Question

Find the exact global maximum and minimum values of the function. The domain is all real numbers unless otherwise specified.$$g(t)=t e^{-t} \text { for } t>0$$

Answer

**step1** Understanding the Problem

The problem asks to determine the exact global maximum and minimum values of the function $$g(t)=t e^{-t}$$ for all real numbers $$t$$ strictly greater than zero ($$t>0$$).

**step2** Analyzing the Function's Mathematical Nature

The function $$g(t)=t e^{-t}$$ involves an exponential term, $$e^{-t}$$. The number $$e$$ (Euler's number) is a fundamental mathematical constant approximately equal to 2.71828. Functions involving $$e$$ raised to a power are known as exponential functions, which are a type of transcendental function. Understanding their behavior, such as where they increase or decrease, and finding their exact maximum or minimum values, requires mathematical tools beyond basic arithmetic.

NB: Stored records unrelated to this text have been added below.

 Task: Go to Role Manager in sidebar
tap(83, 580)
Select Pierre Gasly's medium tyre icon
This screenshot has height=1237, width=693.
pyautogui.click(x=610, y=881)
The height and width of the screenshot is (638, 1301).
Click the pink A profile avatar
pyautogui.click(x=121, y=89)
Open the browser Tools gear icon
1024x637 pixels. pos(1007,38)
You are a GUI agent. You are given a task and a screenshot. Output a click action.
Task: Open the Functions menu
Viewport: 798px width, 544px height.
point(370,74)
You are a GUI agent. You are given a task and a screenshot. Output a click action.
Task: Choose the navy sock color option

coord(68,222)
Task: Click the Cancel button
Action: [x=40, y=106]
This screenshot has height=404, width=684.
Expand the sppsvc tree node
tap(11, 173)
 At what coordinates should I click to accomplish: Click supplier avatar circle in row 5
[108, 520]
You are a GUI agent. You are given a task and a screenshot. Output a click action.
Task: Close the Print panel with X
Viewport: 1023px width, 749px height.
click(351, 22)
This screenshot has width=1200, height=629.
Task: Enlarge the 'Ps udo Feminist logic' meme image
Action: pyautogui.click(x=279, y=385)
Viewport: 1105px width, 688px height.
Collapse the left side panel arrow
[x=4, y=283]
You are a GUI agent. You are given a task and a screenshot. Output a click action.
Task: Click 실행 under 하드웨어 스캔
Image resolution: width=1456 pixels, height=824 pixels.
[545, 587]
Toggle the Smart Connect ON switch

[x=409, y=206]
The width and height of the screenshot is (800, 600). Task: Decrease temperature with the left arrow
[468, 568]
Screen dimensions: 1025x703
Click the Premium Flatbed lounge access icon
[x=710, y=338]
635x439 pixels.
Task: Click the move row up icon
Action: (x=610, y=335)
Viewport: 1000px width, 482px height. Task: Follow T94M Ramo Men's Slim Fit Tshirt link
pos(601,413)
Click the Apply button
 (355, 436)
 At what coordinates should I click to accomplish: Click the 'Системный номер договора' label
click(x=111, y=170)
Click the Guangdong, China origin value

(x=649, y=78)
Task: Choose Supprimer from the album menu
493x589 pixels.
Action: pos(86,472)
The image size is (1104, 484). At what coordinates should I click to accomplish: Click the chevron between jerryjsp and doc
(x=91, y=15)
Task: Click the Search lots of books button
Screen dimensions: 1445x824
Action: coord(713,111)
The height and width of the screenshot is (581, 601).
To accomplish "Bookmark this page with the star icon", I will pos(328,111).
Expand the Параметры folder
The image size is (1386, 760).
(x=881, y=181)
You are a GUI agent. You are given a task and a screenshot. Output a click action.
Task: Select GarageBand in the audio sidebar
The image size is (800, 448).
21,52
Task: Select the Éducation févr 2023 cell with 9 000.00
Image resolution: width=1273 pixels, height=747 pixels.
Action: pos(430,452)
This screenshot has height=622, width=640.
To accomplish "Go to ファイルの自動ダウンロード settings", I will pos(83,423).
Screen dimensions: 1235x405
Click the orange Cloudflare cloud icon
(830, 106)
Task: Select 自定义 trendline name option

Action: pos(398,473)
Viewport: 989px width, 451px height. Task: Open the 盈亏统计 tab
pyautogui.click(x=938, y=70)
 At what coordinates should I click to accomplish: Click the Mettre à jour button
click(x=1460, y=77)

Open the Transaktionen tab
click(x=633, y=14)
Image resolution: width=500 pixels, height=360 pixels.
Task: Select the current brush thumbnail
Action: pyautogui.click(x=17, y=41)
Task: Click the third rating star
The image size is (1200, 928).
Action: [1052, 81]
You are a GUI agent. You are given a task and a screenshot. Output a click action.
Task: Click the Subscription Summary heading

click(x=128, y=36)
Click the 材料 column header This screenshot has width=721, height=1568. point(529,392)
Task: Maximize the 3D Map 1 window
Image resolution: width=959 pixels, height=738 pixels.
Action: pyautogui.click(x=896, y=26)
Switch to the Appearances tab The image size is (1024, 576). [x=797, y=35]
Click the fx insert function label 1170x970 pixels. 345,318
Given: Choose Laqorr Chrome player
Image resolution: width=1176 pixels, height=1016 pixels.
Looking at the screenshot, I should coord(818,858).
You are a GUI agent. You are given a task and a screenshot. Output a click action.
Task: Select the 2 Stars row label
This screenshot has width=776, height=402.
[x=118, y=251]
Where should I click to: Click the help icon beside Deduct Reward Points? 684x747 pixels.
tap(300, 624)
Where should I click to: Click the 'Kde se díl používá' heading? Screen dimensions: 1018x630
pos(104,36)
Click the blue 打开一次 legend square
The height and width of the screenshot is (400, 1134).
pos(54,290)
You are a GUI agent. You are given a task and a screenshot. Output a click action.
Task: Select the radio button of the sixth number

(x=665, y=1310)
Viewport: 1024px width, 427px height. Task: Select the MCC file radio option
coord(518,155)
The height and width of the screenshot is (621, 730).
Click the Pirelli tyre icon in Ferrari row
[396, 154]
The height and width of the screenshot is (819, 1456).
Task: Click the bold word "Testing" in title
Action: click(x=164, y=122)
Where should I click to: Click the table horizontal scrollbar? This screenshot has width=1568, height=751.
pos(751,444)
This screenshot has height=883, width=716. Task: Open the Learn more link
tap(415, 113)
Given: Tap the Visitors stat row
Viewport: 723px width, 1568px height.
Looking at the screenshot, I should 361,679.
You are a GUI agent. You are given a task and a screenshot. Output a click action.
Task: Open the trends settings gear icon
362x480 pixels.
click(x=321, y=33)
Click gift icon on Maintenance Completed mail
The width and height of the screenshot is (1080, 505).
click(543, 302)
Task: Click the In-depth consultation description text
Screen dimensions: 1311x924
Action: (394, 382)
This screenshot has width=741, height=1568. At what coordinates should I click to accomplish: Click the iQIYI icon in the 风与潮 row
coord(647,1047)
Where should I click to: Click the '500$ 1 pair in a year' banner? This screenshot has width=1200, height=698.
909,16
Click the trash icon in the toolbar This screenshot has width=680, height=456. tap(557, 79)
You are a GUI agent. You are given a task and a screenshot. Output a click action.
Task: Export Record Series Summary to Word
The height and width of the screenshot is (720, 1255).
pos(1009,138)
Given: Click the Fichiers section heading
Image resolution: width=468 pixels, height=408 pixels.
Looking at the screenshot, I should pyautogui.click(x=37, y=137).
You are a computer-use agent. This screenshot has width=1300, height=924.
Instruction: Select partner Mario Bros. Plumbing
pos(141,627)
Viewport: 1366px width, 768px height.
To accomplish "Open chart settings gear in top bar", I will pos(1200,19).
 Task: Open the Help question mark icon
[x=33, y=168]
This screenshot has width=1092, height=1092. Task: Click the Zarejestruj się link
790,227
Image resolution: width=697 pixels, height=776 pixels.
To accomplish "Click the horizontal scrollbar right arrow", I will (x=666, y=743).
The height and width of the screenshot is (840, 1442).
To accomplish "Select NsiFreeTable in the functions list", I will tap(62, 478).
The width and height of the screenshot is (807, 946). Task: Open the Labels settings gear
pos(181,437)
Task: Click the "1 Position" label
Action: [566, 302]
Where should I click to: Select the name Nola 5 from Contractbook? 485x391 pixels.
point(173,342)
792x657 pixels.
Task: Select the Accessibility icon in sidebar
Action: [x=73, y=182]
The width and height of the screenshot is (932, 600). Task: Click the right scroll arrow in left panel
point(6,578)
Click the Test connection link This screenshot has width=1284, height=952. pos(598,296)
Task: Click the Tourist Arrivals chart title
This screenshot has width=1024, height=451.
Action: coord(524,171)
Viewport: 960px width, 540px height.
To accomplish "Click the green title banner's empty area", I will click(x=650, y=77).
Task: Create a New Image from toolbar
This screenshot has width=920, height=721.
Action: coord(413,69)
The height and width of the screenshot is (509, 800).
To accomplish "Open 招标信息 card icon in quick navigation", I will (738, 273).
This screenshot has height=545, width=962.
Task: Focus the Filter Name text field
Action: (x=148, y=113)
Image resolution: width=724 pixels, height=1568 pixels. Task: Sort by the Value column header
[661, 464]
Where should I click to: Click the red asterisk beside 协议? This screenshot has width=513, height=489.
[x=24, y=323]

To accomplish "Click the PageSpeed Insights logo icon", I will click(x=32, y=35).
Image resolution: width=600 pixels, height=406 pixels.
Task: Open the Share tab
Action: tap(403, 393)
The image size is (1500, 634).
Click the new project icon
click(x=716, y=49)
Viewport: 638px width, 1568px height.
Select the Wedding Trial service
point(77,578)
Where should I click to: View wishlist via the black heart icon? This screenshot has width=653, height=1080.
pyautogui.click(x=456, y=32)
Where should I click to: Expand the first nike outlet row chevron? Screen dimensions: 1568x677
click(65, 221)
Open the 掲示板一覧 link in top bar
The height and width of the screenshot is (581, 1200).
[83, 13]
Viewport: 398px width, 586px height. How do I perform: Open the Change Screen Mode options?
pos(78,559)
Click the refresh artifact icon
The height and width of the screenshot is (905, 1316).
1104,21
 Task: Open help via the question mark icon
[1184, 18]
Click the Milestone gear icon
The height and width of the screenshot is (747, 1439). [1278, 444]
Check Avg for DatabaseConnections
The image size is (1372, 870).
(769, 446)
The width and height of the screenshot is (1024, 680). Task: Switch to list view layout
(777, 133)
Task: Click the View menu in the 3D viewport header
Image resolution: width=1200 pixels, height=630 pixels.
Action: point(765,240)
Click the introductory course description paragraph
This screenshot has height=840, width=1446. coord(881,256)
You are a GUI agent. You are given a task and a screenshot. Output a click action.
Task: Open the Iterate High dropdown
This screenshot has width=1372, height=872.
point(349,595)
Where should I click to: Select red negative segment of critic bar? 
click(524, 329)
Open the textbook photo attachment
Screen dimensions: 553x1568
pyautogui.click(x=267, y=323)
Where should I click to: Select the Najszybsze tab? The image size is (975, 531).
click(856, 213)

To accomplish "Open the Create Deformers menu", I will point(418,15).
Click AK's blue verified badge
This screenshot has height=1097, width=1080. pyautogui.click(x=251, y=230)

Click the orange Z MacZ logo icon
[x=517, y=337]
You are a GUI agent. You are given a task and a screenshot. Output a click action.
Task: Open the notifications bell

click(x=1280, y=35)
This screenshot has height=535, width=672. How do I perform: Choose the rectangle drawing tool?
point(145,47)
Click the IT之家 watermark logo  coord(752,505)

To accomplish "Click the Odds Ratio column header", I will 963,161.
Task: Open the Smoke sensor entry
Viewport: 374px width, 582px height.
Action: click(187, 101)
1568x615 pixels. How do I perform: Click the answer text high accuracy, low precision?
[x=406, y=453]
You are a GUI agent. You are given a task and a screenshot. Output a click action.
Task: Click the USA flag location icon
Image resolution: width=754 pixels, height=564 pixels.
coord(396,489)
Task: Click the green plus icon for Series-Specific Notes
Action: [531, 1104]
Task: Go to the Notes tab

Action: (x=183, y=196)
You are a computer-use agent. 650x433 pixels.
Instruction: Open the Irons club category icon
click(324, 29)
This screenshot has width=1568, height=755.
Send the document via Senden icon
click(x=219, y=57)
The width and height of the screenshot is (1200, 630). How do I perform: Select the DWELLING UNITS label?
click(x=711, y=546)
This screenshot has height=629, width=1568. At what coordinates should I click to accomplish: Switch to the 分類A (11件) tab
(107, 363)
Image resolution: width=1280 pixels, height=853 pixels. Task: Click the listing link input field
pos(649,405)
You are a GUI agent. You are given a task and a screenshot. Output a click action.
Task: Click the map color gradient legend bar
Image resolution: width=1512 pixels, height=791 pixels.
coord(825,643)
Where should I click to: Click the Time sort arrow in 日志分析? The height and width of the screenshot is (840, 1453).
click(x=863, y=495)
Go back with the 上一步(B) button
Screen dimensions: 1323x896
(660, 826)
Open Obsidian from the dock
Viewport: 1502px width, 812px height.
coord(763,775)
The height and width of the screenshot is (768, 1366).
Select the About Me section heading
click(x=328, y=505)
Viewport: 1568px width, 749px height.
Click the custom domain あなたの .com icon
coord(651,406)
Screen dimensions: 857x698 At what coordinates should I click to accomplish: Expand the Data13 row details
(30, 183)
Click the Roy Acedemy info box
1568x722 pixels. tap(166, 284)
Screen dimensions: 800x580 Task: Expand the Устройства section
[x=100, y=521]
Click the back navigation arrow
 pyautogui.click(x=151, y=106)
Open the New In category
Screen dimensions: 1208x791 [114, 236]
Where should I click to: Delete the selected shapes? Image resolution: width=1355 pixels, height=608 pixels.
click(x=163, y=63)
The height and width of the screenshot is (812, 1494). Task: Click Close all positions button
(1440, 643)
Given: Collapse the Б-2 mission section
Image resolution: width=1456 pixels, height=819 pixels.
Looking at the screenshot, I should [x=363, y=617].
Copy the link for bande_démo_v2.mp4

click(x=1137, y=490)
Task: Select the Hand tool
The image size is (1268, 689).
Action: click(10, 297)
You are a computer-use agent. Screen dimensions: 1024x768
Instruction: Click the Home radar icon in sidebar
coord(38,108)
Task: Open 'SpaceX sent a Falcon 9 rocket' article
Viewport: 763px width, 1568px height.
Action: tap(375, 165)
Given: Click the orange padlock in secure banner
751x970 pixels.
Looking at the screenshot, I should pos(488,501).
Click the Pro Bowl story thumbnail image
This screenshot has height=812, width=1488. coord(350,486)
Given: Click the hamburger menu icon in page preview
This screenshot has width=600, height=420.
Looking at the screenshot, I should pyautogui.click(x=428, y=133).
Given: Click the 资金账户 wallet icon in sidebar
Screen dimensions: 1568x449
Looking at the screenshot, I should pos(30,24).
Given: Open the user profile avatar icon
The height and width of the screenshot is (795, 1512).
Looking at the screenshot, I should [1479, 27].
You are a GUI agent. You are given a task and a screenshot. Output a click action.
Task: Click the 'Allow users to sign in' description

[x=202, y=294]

**step3** Evaluating Applicable Methods Based on Given Constraints

The instructions for solving this problem explicitly state: "Do not use methods beyond elementary school level (e.g., avoid using algebraic equations to solve problems)." and "You should follow Common Core standards from grade K to grade 5." Elementary school mathematics primarily focuses on arithmetic operations (addition, subtraction, multiplication, division) with whole numbers, fractions, and decimals, basic geometry, and introductory concepts of measurement and data. It does not introduce advanced algebraic manipulation, the concept of limits, derivatives, or the properties of transcendental functions like $$e^x$$.

**step4** Conclusion on Solvability within Constraints

To find the exact global maximum and minimum values of a function such as $$g(t)=t e^{-t}$$, one typically applies techniques from calculus, specifically differential calculus. This involves:
1. Calculating the derivative of the function, $$g'(t)$$.
2. Setting the derivative to zero ($$g'(t)=0$$) to find critical points where the function might have a maximum or minimum.
3. Analyzing the behavior of the function as $$t$$ approaches the boundaries of its domain (in this case, as $$t$$ approaches $$0$$ from the positive side and as $$t$$ approaches infinity).
These methods, which are essential for solving this type of optimization problem, are unequivocally beyond the scope of elementary school mathematics (Kindergarten to Grade 5 Common Core standards). Therefore, this problem cannot be solved using the restricted methods outlined in the instructions.